### TASK DIRECTIONS
Only the lines below from the one containing "The width and height of the screenshot is (1456, 819)." to the one containing "Expand the sidebar" should be repeated, both included and unchanged.

STUDY MATERIAL Block Start

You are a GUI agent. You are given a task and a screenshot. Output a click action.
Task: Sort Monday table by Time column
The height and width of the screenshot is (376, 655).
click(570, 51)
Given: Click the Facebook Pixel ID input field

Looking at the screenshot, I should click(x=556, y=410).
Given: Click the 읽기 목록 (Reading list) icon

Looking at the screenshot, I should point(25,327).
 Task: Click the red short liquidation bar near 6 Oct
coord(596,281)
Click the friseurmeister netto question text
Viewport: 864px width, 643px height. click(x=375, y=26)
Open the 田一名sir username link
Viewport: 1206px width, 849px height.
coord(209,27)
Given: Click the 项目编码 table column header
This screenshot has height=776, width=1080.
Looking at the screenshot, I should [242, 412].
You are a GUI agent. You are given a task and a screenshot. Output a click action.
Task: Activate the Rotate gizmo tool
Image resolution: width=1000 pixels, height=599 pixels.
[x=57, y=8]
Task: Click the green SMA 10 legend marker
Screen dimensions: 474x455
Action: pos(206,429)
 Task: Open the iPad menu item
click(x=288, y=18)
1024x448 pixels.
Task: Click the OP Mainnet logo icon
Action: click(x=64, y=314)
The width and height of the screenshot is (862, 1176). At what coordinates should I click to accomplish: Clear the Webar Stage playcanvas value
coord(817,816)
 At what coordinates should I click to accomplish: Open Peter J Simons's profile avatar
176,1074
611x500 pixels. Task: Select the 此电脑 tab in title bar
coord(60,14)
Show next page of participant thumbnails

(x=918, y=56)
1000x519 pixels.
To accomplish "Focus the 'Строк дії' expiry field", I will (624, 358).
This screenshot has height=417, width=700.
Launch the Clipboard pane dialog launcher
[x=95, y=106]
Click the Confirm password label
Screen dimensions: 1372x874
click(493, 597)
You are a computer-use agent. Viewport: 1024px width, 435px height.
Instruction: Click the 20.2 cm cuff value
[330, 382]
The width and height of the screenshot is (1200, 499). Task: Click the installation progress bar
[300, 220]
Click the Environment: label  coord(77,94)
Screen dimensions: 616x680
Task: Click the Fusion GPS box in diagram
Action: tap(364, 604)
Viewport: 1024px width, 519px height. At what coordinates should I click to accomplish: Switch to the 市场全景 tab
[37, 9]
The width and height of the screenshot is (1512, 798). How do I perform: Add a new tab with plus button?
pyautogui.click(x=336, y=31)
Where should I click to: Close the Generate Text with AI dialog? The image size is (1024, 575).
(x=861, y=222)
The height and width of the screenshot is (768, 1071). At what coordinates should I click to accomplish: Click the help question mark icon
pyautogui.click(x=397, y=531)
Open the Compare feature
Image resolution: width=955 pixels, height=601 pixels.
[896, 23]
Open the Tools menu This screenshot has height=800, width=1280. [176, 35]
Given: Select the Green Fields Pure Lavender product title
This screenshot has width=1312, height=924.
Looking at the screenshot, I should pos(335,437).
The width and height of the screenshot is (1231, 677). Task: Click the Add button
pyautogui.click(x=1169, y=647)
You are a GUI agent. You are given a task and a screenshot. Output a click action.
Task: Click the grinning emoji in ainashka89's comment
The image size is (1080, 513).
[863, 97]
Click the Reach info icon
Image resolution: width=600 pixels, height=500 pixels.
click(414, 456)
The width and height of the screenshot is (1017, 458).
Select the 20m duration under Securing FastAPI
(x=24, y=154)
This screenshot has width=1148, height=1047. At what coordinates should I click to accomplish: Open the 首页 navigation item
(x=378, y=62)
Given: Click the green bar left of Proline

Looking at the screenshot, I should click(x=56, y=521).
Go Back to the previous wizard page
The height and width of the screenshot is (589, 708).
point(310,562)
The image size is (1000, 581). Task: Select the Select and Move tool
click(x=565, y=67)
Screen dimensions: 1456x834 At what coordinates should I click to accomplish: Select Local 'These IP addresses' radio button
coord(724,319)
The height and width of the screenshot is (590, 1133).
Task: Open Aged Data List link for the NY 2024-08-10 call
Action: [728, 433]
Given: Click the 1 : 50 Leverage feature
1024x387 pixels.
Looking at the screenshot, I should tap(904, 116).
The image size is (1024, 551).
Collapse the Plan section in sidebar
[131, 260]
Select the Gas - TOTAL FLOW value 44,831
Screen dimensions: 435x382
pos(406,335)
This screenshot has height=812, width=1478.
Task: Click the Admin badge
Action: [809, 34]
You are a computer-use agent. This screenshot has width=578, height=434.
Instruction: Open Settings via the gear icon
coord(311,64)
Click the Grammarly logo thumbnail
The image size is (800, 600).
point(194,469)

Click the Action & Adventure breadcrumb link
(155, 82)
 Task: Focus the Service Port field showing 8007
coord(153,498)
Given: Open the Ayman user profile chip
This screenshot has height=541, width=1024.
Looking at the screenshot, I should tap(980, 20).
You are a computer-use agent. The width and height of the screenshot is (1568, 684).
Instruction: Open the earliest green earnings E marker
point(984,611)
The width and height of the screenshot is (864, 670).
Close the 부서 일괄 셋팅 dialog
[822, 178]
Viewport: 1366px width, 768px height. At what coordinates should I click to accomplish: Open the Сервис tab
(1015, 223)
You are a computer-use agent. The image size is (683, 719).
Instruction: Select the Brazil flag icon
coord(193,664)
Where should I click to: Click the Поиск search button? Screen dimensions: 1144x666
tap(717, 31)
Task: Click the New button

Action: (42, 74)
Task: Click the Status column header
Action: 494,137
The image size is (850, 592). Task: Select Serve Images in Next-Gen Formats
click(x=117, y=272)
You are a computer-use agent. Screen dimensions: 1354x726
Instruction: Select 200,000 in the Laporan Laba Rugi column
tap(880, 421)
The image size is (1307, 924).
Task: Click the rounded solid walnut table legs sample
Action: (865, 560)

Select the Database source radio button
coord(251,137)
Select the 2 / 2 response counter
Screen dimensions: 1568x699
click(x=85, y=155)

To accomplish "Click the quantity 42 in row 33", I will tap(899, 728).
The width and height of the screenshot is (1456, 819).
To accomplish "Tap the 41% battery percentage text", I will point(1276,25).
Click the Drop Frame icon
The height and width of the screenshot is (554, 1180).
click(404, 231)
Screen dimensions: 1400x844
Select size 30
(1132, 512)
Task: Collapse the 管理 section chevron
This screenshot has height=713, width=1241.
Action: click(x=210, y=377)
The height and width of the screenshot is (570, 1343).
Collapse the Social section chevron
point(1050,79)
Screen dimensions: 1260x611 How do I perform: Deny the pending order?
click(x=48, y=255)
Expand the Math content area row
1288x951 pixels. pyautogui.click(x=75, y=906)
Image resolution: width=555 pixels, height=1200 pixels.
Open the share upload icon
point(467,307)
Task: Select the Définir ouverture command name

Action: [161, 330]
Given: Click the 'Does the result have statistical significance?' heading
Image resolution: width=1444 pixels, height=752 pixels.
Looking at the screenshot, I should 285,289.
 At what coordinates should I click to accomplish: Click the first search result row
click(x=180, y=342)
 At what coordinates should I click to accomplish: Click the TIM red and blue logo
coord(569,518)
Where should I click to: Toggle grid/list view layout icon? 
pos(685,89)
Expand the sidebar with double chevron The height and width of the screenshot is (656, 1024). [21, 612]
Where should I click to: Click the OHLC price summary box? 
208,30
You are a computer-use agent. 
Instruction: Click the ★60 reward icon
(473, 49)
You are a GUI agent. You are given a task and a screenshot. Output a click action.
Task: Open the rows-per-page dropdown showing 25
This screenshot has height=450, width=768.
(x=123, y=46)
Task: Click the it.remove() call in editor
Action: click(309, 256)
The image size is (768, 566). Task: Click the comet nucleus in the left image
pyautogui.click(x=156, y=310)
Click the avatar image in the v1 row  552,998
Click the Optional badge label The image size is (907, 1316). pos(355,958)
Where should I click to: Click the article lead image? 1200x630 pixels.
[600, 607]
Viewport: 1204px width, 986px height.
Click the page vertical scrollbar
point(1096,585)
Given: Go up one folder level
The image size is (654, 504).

STUDY MATERIAL Block End

### YOUR RESPONSE
The width and height of the screenshot is (1456, 819).
To accomplish "Tap the 41% battery percentage text", I will point(1276,25).
Click the Drop Frame icon
The height and width of the screenshot is (554, 1180).
click(404, 231)
Screen dimensions: 1400x844
Select size 30
(1132, 512)
Task: Collapse the 管理 section chevron
This screenshot has height=713, width=1241.
Action: click(x=210, y=377)
The height and width of the screenshot is (570, 1343).
Collapse the Social section chevron
point(1050,79)
Screen dimensions: 1260x611 How do I perform: Deny the pending order?
click(x=48, y=255)
Expand the Math content area row
1288x951 pixels. pyautogui.click(x=75, y=906)
Image resolution: width=555 pixels, height=1200 pixels.
Open the share upload icon
point(467,307)
Task: Select the Définir ouverture command name

Action: [161, 330]
Given: Click the 'Does the result have statistical significance?' heading
Image resolution: width=1444 pixels, height=752 pixels.
Looking at the screenshot, I should 285,289.
 At what coordinates should I click to accomplish: Click the first search result row
click(x=180, y=342)
 At what coordinates should I click to accomplish: Click the TIM red and blue logo
coord(569,518)
Where should I click to: Toggle grid/list view layout icon? 
pos(685,89)
Expand the sidebar with double chevron The height and width of the screenshot is (656, 1024). [21, 612]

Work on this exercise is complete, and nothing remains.